Ronnie Goodman, a lesson in nurturing talent: a blog from Viv Griffiths of St Mungo’s Broadway
Viv Griffiths is a Team Leader for St Mungo’s Broadway StreetLink project. She took part in an innovative study trip this year, funded by the London Housing Foundation, to learn more about how homelessness services operate in the United States. In this blog, first published on the St Mungo’s Broadway website, she writes about the power of running and art to improve people’s wellbeing.
On 6 April this year I fell across the finish line of the Brighton Marathon after five hours, one minute and 32 seconds of running (and shuffling, staggering and limping, if I’m being honest). As anyone who has ever attempted to run a marathon will tell you, 26.2 miles is not a challenge to be faced lightly.
Not long after the marathon, I was in San Francisco on the study trip. There I met Ronnie Goodman at the Haight Street artists’ collective store, which also doubles as his studio.
Ronnie is a quietly spoken 54 year old, native San Franciscan. I discovered him through an article in the San Francisco Chronicle, which celebrated his running as well as his talent and creativity as an artist.
Ronnie’s art vibrantly reflects the beauty he sees all around him in the city he loves, as well as his admiration for Frida Kahlo – the focal point of many of Ronnie’s works – who, for him, managed to produce works of great beauty despite the pain she suffered in her life.

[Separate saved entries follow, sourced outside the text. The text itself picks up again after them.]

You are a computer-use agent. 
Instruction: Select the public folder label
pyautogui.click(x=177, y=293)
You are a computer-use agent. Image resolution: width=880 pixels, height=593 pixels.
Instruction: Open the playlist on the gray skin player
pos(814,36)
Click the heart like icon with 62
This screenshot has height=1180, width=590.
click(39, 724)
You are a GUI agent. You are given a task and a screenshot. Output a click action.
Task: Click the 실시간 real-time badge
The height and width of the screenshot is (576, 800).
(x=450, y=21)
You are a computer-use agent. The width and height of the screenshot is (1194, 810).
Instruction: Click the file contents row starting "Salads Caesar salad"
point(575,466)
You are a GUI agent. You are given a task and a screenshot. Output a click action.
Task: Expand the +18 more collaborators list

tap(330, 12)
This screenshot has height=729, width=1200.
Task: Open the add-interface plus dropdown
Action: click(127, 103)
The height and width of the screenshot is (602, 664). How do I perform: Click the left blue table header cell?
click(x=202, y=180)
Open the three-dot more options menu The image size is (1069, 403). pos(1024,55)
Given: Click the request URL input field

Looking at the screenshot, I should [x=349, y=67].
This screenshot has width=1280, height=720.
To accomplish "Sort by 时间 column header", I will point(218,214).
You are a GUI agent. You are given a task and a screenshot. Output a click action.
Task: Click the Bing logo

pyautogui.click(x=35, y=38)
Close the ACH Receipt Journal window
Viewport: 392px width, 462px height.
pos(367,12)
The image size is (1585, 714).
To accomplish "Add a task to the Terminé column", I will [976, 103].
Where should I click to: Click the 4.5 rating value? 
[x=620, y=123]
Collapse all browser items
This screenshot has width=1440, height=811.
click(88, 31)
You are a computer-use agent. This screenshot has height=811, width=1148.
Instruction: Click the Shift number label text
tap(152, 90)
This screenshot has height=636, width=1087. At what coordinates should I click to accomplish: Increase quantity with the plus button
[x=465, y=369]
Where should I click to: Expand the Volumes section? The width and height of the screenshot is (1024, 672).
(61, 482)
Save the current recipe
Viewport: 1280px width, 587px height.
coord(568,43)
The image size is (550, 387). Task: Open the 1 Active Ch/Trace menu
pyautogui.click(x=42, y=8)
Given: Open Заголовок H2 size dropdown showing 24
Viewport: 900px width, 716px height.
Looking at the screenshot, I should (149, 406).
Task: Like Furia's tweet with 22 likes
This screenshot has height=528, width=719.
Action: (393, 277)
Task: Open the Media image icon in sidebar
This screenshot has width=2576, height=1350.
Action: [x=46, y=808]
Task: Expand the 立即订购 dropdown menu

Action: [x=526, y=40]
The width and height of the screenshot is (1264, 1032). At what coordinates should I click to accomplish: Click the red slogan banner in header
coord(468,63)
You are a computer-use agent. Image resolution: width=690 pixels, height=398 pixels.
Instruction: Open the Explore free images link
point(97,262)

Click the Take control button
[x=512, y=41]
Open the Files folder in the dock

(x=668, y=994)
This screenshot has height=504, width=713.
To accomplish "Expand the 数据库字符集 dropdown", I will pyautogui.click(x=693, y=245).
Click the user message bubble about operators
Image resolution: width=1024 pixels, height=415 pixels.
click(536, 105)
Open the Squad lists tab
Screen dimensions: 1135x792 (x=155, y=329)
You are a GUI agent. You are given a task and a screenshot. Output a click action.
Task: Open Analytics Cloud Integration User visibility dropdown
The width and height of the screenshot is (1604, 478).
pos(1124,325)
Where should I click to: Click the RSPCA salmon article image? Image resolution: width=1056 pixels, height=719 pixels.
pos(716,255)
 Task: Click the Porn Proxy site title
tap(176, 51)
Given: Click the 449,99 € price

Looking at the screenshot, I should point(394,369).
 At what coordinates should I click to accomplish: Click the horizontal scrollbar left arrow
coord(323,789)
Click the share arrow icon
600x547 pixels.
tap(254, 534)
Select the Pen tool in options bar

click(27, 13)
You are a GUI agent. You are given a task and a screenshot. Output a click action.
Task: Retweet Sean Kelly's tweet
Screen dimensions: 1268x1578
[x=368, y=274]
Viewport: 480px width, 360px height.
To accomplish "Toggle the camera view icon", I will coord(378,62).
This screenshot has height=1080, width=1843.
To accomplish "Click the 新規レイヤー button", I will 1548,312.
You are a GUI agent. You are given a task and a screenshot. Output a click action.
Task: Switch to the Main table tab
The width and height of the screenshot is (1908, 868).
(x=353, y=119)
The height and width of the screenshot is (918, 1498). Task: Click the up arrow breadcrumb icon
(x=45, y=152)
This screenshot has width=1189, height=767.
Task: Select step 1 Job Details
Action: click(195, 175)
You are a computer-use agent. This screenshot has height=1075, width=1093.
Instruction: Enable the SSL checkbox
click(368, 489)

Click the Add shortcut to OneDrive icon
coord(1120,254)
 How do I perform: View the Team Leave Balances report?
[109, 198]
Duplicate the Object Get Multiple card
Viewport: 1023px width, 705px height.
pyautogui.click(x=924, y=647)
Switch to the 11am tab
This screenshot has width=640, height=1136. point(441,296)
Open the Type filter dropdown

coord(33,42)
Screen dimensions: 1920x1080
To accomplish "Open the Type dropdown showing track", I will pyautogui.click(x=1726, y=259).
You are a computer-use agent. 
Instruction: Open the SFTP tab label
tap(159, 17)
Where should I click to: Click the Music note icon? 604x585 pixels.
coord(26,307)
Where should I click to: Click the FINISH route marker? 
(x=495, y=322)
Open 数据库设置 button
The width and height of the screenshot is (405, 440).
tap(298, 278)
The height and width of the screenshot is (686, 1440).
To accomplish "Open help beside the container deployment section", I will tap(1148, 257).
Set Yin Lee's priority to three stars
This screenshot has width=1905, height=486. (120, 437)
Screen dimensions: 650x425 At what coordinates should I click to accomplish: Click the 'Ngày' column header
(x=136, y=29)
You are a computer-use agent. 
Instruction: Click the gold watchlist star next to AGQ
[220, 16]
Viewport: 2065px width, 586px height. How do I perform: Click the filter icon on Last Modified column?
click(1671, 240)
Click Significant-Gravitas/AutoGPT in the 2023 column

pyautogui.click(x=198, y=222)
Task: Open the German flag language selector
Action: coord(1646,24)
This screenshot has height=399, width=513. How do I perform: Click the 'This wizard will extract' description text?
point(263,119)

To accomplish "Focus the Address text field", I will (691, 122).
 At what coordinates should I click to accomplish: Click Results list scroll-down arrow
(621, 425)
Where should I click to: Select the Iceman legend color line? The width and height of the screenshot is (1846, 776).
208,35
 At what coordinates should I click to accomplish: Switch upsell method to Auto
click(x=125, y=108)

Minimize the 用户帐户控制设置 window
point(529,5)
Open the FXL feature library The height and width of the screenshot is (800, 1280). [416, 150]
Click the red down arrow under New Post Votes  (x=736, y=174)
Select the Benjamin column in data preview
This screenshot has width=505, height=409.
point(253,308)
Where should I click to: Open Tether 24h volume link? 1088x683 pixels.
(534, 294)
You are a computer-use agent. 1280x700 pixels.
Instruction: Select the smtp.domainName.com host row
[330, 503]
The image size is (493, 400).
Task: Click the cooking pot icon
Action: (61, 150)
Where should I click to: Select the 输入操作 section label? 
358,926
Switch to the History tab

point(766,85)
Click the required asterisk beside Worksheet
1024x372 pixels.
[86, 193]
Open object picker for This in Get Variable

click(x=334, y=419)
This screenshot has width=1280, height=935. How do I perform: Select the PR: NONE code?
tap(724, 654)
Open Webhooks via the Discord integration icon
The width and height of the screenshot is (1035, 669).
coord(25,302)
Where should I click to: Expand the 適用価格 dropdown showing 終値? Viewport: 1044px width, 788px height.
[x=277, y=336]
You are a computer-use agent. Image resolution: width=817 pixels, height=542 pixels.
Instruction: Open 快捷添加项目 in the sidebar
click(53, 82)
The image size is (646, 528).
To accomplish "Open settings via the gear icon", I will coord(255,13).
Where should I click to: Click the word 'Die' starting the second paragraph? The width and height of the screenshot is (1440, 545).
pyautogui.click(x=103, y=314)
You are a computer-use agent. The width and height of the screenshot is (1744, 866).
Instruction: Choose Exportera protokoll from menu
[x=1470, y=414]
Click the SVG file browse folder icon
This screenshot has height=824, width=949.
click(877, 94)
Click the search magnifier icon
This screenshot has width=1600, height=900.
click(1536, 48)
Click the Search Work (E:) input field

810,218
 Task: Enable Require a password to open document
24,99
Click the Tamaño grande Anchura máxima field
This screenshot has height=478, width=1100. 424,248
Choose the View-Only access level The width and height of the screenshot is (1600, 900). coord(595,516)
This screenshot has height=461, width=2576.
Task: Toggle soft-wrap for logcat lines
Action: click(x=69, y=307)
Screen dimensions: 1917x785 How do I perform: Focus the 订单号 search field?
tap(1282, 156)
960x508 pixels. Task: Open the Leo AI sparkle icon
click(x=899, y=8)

In his humble and self deprecating manner, Ronnie explains that, before heading to the store-studio to work on his art, he runs pretty much every day, sometimes five miles, sometimes as many as 15, through the city and along the San Francisco water front.
Ronnie’s commitment to running and art alone would be enough to make him stand out in a crowd, but the truly remarkable thing about Ronnie is that for the past few years he has also been street homeless, living in a tent under San Francisco’s Highway101.
What motivates a man who has to endure sleeping under a busy highway night after night to get up every morning and run long distances before spending the day producing beautiful works of art?
Ronnie’s story is one of drug use, crime and time in prison, as well as an episode of mental illness following the death of his mother.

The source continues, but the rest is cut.